Last weekend I bicycled 200 miles as part of the Courage Classic, a fund raising event for the Colorado Children’s Hospital. It was my fourth year participating in the three-day ride that traverses four major passes, crosses the Continental Divide, and includes over two miles of vertical climb. Riding the Courage Classic makes me feel fit. But as feats of strength and endurance go these days, 200 miles through the Rocky Mountains on paved trails with aid stations every 12 miles is, well, for charity cases.
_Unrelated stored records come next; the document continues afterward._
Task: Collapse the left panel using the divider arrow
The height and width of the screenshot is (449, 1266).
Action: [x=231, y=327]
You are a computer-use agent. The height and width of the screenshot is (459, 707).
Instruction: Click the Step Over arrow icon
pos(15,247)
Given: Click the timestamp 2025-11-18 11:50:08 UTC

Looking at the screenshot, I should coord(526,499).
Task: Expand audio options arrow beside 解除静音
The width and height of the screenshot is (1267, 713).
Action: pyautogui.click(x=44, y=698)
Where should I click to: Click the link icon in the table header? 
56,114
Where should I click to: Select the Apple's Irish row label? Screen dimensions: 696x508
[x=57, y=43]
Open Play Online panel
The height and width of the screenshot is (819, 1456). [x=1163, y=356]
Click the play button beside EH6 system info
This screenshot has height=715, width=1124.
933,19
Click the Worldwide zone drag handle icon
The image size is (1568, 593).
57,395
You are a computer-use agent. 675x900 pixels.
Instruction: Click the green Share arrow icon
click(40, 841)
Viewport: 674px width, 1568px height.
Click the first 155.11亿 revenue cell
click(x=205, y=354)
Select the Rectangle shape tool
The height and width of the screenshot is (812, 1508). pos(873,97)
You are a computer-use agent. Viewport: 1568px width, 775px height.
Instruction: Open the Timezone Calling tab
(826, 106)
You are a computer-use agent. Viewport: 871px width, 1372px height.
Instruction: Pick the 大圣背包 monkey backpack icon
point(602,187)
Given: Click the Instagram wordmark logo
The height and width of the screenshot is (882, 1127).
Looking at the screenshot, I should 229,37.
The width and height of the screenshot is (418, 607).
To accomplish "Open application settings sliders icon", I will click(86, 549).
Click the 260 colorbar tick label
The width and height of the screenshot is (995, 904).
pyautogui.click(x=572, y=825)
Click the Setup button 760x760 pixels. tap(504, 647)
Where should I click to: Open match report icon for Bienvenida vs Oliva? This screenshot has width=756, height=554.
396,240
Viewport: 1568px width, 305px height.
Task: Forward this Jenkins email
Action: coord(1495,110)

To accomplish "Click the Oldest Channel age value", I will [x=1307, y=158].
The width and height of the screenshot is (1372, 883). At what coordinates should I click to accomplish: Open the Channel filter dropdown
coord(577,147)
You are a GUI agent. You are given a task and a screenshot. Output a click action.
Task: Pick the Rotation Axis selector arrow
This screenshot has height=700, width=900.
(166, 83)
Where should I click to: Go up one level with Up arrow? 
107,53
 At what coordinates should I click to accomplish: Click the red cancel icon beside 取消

At one aid station I met a volunteer who was insanely jacked. His arms were as big as my legs; his legs were thunderous. “Why do you volunteer instead of riding?” This guy could ace the course. “Volunteering is a good way for me to help at this gig.” His answer was over-polite.
The next day I ran into him again. He mentioned doing a 100-mile off-road mountain bike ride after his shift. The subtext of his story was clear – he went too far and too fast to bother with the middle-aged dawdlers who ride the Courage Classic.
There are a few hot dogs in the Courage Classic. They start each day at 6 a. m. and finish just after 9 a.m., when some of us are just shipping out of the first rest stop. They are the ones who wear the Double Triple Bypass jerseys (240 miles in two days with 20,000 elevation climb). They never drop to their lowest gear and descend, brake-free, in excess of fifty miles per hour. I ride with the same steadiness I exercise in life. I average about 10 miles per hour, inclusive of breaks and lunch, which through mountains means 6 mph up and no more than 25 mph down.
But just as the Double Triple guys keep me from swelling my head, bigger guns of extreme fitness eclipse them. Iron Men leave marathoners in the dust. Riding on pavement, running on tracks, and swimming in pools is eclipsed by grueling off-road run/bike/swims where the athletes carry all their gear with them the entire way, (NY Times: It’s Entirely Natural: Off Road Races Grow).
What propels this desire to push ourselves in ever more demanding ways? Articles point out our need to counteract sedentary lives, connect with nature, and exorcise primal drives to run from danger and swim to safety. No doubt that’s all true.
I believe there is another motivator in the ceaseless quest to go further, higher, faster: the desire to set ourselves apart from the rest of humanity. We want to do something that puts us in a group of 700 rather than seven billion, or 7 rather than 700, or ultimately, to do something so unique we are the only one. Being in an extreme race makes us part of an elite group, a natural human aspiration. Winning the extreme race makes us special within that group, fulfilling the ultimate human goal of both belonging and triumphing. Trouble is, what it takes to be set apart keeps getting more and more difficult. The races get more extreme; the winning times get faster. We compete against every other individual on the planet as well as the personal bests of everyone who ever competed. What it takes to be number one grows harder every day.
The Courage Classic has no winners; the ribbon I get for finishing about 3 p.m. is the same one as the guys who finish at 9 a.m. I will never compete in an Iron Man or any off-road madness; simply reading about them exhausts me. I will never be the best at any one thing in life. But I am good enough to be content with my lot, and grateful I have the strength and endurance to cycle over the Rocky Mountains at my own pokey pace.
After all, what’s the rush? The landscape is breathtaking.
Stop by a brook.
Smell the flowers.
Enjoy the vista.
You forced me to reassess my hobby, change ringing. There are probably fewer than 700 people in the US that do it. So that puts me in an select group. But in the change ringing world there are definitely those striving to rack up ringing achievements that are completely esoteric and totally meaningless to anyone outside the change ringing fraternity. After many years ringing with some of the upper echelon members I realized I will never match their achievements but I’m perfectly happy ringing at my own pedestrian level. But it’s interesting to make the comparison with how other people tier themselves in other life pursuits.
Ed – Ring on! Do it because you love it, which if I recall, you have for more than 40 years.